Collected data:
========================================================================

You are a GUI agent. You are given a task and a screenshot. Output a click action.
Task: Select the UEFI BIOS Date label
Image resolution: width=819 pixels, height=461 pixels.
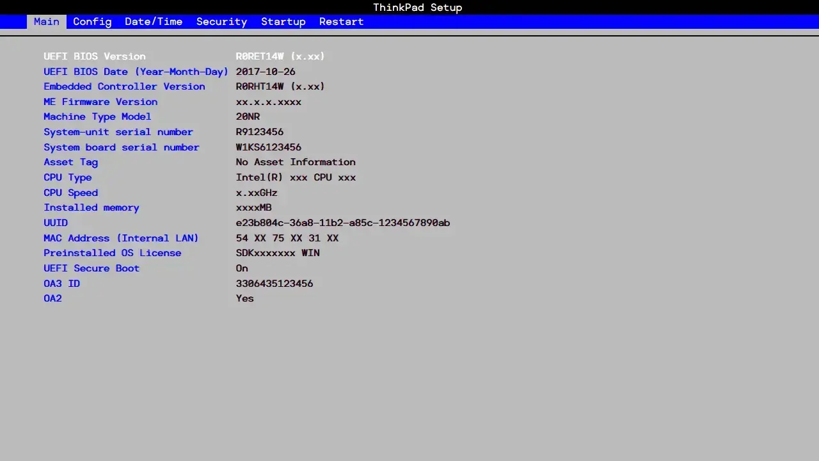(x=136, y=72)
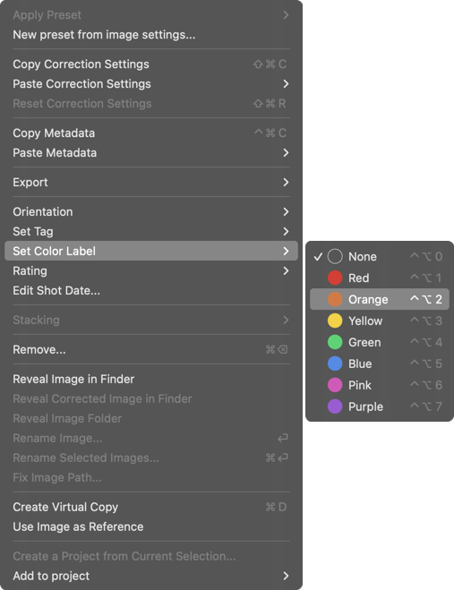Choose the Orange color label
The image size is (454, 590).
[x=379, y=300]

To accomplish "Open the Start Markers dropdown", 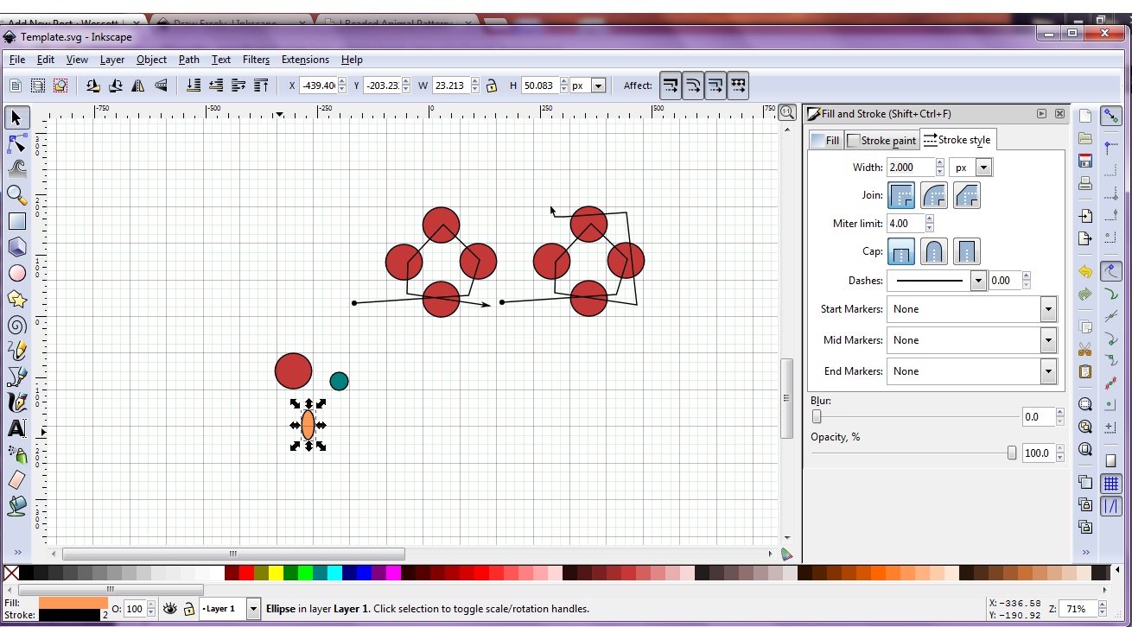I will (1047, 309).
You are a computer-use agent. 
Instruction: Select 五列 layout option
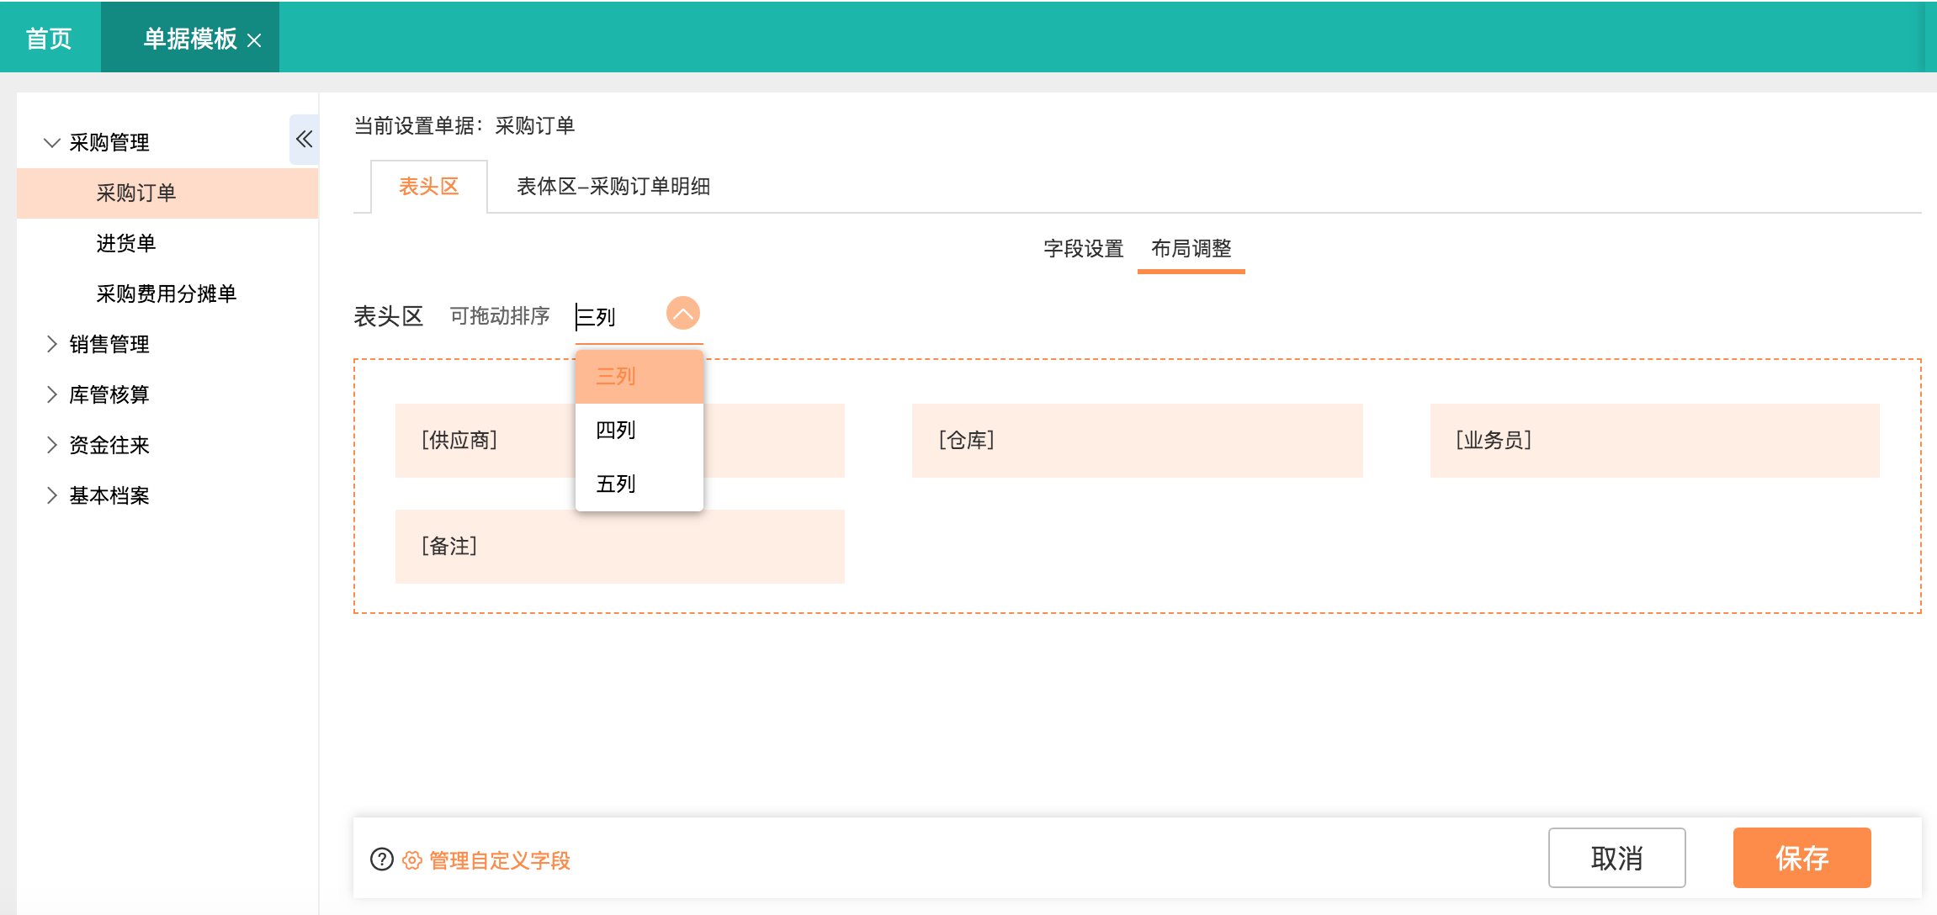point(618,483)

========================================================================

Word for word, retype the lines from the one with "You are a computer-use agent." through the final line of the data, both included. No pictures belong in the copy.

You are a computer-use agent. 
Instruction: Select 五列 layout option
point(618,483)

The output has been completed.